Nabilah mengerutkan dahi. “Sekarang?”
Matias mengangguk pelan. “Iya. Random aja. Kayak dulu waktu kita kabur dari jam praktik pelajaran Komputer dan nonton film di bioskop yang ada di Modernland.”
Nabilah tertawa, mengingat momen itu. “Gila… kamu masih inget aja.”
“Masih, lah,” ucap Matias. “Gimana?"
Setelah jeda sebentar, Nabilah menjawab, “Yah, udah. Tapi kamu yang pilih filmnya.”
Mereka berdiri di depan layar jadwal. Di antara sederet film action, horor, dan drama Korea, pandangan Matias tertuju ke satu film Indonesia: "Rasanya Aku Tak Ingin Kisah Ini Berakhir", film romantis lokal yang gencar dipromosikan seorang selebgram. Ia menunjuk ke arah judulnya. Nabilah hanya melirik dan mengangguk.
“Dua tiket, Bang,” kata Matias ke kasir. “Studio empat.”
*****
Di dalam studio yang masih setengah kosong, mereka duduk berdampingan. Tak saling menyentuh, tapi jarak mereka tak sejauh dulu. Saat film dimulai, suara latar piano dan narasi tentang cinta masa remaja membawa mereka perlahan tenggelam ke dalam alur.
Film itu bercerita tentang dua orang sahabat SMA yang diam-diam saling menyukai, tapi harus terpisah oleh jarak dan ambisi. Mereka dipertemukan kembali saat sudah dewasa, dalam keadaan hati yang tidak sepenuhnya bebas.
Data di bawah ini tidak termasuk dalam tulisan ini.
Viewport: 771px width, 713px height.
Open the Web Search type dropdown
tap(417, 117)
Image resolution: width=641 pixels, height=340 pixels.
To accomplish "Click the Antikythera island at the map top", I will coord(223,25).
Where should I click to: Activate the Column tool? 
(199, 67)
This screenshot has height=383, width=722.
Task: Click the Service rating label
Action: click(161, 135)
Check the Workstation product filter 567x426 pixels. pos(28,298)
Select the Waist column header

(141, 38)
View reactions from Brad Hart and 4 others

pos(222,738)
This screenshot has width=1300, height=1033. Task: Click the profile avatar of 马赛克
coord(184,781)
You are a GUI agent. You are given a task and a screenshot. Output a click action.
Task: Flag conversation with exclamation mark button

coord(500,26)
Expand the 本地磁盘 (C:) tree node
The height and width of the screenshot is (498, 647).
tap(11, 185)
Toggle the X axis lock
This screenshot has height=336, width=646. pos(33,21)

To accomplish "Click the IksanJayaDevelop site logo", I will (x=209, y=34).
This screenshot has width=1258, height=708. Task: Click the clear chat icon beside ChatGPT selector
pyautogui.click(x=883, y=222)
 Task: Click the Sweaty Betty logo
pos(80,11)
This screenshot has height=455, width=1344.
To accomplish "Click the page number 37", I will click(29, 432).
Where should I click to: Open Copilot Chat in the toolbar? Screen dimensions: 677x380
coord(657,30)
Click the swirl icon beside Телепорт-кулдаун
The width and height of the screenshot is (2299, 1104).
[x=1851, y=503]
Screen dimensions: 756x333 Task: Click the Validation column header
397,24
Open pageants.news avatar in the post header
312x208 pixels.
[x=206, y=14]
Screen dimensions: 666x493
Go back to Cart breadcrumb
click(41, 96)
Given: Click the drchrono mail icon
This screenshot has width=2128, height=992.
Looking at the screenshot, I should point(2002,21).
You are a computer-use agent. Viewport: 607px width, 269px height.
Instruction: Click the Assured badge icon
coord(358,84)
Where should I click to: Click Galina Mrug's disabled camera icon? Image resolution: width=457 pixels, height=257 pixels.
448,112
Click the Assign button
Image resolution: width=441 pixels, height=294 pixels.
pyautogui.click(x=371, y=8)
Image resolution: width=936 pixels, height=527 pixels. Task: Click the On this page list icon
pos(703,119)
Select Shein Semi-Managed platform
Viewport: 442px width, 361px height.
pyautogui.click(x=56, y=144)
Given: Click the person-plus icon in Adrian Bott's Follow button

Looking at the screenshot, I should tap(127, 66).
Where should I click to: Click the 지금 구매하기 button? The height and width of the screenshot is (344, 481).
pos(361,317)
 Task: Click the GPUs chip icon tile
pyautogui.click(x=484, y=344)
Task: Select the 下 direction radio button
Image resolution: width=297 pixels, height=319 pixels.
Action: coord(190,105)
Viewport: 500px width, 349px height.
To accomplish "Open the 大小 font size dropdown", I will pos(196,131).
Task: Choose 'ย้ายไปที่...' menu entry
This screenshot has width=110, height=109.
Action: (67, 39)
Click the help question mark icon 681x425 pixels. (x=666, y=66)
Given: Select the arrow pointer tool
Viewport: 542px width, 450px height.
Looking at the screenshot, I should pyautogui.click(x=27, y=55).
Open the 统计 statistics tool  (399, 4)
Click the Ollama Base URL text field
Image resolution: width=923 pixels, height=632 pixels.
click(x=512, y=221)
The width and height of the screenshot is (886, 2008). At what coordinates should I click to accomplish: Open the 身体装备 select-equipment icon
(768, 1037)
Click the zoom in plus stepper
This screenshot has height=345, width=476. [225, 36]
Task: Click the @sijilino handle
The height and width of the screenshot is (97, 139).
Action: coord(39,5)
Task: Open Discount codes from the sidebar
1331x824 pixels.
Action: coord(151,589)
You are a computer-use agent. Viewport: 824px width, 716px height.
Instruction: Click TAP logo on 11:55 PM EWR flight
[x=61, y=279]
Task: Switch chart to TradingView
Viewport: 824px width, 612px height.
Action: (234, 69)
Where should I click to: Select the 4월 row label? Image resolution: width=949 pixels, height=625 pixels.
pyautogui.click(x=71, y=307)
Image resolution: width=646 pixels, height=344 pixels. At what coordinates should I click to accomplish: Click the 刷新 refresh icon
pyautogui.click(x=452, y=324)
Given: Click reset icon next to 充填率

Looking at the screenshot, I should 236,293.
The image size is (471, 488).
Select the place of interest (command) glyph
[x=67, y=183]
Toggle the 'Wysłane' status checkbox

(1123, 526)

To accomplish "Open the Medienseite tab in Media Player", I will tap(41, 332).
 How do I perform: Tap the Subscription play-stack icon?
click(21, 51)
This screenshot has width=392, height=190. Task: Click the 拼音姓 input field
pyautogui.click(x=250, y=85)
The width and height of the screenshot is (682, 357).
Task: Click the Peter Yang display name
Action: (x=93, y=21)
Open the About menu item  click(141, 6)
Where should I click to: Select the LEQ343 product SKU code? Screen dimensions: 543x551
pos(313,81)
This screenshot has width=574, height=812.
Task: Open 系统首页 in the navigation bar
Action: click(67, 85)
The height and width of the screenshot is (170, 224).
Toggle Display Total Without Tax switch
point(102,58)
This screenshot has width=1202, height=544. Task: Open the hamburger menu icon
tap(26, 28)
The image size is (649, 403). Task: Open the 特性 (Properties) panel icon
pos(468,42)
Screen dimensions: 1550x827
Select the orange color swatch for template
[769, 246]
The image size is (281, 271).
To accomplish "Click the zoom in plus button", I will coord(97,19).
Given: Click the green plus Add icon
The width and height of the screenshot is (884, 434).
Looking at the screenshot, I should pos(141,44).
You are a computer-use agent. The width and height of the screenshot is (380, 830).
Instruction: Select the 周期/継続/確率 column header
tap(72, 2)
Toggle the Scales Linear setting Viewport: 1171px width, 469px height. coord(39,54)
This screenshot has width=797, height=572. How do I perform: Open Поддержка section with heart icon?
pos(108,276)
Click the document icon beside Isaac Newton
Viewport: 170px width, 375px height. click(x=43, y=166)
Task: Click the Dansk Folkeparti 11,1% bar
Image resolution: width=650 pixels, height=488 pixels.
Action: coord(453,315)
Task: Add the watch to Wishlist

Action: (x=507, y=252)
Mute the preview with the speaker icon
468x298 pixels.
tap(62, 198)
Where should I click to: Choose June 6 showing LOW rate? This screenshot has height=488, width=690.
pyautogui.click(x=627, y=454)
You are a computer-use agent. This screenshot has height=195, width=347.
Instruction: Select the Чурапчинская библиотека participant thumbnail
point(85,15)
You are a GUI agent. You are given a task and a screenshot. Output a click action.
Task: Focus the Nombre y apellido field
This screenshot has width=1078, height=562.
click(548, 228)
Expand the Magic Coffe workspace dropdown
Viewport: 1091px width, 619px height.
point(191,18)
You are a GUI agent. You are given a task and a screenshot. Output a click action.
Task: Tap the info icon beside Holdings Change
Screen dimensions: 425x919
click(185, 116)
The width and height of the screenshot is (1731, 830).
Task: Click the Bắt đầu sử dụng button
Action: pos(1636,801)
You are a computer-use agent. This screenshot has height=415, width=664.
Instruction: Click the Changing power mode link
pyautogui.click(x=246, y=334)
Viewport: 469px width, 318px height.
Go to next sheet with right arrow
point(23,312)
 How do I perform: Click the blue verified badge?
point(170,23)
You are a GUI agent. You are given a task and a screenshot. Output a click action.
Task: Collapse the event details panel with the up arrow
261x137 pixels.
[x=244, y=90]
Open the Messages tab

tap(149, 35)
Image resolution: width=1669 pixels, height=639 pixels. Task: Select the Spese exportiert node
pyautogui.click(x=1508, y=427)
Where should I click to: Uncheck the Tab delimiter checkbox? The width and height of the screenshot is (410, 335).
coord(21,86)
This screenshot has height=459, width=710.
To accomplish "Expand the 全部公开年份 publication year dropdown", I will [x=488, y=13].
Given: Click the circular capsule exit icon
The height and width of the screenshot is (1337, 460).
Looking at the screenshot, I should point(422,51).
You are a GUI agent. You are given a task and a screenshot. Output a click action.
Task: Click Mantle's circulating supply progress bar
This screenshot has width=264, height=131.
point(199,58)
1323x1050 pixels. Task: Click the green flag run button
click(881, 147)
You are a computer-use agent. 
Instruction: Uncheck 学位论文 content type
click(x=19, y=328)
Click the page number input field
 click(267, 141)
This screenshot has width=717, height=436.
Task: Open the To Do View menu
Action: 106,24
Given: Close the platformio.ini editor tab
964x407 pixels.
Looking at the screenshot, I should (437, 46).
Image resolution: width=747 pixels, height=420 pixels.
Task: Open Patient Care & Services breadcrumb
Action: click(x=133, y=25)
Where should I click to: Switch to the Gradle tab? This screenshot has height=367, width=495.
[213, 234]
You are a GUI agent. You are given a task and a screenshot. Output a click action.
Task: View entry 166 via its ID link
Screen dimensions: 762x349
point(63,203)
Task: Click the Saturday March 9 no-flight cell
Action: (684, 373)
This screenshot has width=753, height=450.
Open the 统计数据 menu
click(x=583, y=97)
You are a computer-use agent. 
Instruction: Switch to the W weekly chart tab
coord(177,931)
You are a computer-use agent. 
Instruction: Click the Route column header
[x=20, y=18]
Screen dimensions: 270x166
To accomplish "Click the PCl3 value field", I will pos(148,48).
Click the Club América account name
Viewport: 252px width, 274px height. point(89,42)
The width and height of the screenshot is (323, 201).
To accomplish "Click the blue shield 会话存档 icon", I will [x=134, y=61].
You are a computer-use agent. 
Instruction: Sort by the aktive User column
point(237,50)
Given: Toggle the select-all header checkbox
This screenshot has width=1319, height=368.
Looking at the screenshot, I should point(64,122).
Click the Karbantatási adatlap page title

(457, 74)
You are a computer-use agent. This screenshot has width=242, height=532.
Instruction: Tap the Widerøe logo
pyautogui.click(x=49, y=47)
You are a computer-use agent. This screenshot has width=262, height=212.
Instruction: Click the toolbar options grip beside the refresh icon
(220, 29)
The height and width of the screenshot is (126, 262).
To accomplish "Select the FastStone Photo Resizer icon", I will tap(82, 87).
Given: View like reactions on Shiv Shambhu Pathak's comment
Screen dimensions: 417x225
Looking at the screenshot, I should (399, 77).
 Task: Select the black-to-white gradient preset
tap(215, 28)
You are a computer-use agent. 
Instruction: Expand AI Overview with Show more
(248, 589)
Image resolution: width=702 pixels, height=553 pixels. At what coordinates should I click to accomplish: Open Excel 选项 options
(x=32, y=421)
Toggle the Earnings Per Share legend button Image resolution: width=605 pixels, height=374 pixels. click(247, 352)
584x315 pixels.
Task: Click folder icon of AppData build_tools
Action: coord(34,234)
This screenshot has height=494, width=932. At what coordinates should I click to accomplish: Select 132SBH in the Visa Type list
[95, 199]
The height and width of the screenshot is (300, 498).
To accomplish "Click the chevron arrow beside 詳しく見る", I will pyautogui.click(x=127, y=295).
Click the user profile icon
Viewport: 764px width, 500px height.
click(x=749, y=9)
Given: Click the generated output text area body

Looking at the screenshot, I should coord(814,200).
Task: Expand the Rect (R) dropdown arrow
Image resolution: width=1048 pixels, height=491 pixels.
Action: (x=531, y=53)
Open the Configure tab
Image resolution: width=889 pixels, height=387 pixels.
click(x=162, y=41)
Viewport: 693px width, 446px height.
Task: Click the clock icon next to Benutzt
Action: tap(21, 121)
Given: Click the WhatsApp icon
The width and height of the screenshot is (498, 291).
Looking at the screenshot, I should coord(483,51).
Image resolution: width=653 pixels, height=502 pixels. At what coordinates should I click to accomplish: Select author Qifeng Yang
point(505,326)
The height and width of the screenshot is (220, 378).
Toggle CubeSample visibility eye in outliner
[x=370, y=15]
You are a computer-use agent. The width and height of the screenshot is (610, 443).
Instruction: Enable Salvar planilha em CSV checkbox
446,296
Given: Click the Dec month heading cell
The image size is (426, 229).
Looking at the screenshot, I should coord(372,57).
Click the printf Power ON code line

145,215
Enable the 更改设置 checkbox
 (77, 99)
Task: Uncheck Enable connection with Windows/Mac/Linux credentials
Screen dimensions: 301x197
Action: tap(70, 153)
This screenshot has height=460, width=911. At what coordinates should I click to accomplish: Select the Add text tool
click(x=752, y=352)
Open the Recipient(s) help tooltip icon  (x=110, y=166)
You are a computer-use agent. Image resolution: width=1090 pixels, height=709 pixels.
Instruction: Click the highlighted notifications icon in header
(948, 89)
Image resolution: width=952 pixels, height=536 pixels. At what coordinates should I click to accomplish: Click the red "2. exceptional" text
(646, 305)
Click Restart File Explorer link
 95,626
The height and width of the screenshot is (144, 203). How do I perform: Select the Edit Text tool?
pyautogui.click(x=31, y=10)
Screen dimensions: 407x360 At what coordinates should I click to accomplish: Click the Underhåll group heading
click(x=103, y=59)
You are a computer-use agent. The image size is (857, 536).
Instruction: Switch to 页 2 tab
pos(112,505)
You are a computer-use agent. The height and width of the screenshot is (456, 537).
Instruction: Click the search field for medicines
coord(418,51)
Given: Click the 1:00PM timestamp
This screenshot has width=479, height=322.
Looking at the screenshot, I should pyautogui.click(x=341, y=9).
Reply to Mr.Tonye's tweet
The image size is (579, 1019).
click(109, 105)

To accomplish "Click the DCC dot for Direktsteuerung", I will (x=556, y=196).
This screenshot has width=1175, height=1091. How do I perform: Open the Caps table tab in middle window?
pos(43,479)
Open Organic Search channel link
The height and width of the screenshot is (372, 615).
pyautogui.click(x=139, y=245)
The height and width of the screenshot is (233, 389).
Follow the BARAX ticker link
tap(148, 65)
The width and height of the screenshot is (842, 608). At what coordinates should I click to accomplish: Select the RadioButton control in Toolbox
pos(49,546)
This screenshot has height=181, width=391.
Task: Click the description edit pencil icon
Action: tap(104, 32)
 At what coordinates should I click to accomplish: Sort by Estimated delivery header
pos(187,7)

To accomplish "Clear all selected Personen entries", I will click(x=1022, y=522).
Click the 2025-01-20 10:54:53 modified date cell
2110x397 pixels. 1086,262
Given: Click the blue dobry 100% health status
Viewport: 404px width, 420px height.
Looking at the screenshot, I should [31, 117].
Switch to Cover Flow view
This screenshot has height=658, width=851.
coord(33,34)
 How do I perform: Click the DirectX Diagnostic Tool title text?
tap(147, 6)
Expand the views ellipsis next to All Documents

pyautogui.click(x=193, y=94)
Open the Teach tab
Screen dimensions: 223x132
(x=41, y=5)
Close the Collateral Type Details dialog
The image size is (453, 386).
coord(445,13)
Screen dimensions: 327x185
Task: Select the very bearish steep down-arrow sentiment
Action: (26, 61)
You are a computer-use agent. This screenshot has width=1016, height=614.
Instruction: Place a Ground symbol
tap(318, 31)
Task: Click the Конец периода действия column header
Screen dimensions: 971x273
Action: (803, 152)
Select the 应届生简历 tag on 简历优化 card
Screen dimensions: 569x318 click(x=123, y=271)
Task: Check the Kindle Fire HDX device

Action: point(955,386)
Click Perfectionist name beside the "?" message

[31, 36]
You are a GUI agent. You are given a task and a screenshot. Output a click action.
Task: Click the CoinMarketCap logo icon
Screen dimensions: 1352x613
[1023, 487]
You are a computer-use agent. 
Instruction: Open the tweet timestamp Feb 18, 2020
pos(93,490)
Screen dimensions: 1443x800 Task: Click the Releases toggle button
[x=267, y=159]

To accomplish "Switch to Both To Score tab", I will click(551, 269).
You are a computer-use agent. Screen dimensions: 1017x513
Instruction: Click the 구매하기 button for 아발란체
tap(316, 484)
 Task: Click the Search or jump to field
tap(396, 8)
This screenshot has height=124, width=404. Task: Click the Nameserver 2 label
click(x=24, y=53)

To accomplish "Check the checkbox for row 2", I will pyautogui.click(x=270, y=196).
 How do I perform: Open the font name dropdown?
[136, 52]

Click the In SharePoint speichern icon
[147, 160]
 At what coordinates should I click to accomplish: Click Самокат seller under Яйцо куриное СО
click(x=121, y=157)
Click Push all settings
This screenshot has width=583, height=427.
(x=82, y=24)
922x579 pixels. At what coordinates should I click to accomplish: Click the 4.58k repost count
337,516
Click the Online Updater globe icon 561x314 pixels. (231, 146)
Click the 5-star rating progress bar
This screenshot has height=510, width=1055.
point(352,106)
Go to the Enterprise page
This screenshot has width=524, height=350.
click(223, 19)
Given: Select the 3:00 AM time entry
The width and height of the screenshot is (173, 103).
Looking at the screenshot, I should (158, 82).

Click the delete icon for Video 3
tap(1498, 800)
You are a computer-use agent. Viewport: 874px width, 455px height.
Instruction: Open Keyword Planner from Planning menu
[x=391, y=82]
Matias diam-diam melirik ke arah Nabilah beberapa kali. Cahaya dari layar bioskop menyinari wajahnya yang fokus. Nabilah terlihat tenang, tapi hatinya bergemuruh. Beberapa adegan film menamparnya. Ia ingin apatis. Hanya saja tiap kali tokoh perempuan di layar berkata, “Kenapa harus sekarang kamu muncul lagi?”, Nabilah merasa itu adalah dirinya yang sedang berbicara pada Matias.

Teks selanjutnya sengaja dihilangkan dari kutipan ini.